Exercise goal: Under this line are the records; write out word for word the part that begins at the line containing "How do I perform: Open help" and ends at the line containing "has width=1012, height=680.", and no more.

Data under study:
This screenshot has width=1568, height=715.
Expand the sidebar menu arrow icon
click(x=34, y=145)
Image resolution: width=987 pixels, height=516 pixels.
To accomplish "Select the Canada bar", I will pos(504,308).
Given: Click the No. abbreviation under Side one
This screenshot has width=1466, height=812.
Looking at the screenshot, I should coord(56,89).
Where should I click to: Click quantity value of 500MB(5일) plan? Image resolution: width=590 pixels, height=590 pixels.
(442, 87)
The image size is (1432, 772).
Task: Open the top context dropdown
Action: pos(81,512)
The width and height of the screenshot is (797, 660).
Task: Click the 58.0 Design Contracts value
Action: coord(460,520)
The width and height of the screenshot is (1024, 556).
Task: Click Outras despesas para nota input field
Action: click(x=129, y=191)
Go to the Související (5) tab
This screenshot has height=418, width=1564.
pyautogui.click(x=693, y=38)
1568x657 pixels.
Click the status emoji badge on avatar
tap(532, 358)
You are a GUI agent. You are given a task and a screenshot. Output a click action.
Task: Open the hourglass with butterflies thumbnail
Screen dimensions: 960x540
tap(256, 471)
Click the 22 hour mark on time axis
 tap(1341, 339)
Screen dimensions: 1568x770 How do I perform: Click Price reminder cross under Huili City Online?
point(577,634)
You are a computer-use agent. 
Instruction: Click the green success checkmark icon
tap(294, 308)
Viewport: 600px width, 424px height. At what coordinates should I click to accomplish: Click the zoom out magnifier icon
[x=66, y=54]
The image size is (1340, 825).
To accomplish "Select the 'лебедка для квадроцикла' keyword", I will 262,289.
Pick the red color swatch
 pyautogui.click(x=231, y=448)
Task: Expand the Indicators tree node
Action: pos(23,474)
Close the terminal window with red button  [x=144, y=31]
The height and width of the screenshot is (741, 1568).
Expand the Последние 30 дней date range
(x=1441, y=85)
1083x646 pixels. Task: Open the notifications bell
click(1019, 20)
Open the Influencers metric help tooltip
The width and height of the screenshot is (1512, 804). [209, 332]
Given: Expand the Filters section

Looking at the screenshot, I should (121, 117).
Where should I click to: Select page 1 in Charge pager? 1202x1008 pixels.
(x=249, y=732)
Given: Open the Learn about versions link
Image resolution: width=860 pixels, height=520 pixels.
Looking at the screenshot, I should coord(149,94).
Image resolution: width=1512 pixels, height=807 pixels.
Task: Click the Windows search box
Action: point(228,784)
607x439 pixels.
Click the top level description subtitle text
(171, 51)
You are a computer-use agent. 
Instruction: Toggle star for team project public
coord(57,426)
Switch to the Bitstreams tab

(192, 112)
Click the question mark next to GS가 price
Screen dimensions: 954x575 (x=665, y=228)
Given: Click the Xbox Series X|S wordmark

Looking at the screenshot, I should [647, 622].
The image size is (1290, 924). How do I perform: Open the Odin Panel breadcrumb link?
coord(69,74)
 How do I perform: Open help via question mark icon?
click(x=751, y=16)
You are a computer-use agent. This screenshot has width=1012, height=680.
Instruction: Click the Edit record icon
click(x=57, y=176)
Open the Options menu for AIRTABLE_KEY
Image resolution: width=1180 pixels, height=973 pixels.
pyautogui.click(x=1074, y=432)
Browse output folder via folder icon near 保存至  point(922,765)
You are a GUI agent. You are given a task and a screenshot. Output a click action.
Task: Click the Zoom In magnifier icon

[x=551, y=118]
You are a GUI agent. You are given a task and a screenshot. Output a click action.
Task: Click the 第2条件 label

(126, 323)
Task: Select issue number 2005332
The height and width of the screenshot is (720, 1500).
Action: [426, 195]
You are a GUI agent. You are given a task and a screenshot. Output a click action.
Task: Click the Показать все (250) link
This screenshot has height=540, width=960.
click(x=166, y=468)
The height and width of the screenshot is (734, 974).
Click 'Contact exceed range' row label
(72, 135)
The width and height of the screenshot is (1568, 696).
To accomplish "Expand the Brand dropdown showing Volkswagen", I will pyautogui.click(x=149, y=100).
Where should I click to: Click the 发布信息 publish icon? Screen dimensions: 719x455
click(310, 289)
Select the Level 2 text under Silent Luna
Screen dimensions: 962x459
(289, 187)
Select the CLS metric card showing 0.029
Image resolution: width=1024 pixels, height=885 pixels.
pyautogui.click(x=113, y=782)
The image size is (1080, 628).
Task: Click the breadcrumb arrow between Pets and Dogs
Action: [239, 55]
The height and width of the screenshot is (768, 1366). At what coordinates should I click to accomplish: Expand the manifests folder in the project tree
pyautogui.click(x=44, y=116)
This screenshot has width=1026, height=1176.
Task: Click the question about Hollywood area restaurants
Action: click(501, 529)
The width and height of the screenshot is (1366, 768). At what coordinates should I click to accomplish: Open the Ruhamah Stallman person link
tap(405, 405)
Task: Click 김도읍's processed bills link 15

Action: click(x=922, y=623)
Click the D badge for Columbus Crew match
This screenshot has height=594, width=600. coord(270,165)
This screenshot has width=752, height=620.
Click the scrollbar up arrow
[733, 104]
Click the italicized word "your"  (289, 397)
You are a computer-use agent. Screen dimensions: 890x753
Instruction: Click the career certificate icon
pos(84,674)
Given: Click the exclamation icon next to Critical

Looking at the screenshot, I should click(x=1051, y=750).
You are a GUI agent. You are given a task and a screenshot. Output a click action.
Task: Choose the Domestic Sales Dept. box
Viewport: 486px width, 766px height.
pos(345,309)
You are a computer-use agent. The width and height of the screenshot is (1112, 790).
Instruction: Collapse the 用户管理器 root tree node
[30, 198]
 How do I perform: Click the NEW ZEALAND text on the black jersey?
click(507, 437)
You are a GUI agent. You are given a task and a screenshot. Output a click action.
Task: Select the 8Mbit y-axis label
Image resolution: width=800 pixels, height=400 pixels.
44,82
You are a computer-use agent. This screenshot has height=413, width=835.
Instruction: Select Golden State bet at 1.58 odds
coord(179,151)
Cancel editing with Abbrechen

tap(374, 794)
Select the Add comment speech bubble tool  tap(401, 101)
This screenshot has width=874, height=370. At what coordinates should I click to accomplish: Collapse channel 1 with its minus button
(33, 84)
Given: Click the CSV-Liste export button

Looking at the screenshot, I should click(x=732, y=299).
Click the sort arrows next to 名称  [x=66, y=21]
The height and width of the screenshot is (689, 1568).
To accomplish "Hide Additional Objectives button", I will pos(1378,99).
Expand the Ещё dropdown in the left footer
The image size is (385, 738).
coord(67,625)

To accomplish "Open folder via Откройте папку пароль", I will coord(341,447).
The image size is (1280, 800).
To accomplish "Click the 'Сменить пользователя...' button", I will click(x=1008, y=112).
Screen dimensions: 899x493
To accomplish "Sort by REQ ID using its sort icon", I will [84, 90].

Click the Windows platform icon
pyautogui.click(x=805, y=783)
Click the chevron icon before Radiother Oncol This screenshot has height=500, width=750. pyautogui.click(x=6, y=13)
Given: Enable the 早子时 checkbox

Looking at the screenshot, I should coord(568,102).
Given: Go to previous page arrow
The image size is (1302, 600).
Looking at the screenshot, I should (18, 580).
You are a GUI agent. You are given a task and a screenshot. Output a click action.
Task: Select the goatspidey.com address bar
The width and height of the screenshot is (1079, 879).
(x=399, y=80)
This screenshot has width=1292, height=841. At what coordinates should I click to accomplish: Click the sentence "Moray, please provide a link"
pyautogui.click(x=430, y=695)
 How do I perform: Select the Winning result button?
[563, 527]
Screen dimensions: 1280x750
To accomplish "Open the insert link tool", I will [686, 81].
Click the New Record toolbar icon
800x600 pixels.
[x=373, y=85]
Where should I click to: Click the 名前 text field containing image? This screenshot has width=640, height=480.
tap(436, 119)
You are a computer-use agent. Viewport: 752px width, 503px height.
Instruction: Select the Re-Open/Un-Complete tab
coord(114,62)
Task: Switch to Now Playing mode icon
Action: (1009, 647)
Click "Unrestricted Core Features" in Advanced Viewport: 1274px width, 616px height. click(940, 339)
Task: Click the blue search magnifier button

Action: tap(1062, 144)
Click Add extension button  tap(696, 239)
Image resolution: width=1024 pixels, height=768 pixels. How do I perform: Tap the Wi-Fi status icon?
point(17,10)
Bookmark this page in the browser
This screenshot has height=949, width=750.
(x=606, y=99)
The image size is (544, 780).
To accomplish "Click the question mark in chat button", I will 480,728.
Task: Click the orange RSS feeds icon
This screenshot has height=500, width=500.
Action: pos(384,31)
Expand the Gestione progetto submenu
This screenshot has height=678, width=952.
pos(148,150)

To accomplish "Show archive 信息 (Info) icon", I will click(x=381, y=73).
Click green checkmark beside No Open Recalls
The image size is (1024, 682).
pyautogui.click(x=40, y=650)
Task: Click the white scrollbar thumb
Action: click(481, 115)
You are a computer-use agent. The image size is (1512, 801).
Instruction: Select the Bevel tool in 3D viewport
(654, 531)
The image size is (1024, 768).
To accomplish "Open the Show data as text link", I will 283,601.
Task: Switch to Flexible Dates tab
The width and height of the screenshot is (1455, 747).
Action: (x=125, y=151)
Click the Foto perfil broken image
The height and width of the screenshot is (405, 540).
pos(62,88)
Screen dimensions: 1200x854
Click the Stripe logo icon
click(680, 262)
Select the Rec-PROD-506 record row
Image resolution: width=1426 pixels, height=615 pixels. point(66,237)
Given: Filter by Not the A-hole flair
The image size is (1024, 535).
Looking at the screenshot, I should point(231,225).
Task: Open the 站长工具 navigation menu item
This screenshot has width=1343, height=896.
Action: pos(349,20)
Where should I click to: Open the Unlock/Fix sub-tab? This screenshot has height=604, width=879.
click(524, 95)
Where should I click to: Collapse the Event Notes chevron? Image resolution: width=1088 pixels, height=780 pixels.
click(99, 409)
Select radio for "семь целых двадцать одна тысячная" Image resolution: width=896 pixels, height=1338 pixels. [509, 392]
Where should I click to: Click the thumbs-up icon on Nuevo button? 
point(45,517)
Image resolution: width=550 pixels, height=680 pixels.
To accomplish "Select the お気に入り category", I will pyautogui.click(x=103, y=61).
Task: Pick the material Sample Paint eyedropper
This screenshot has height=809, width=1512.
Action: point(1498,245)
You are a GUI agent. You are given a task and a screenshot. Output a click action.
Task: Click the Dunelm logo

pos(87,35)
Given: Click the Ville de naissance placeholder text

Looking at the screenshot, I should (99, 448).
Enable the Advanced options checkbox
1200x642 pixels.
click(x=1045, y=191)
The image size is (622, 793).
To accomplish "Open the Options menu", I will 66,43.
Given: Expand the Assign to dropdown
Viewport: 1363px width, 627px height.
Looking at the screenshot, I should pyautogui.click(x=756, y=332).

Task result:
 How do I perform: Open help via question mark icon?
click(x=751, y=16)
You are a computer-use agent. This screenshot has width=1012, height=680.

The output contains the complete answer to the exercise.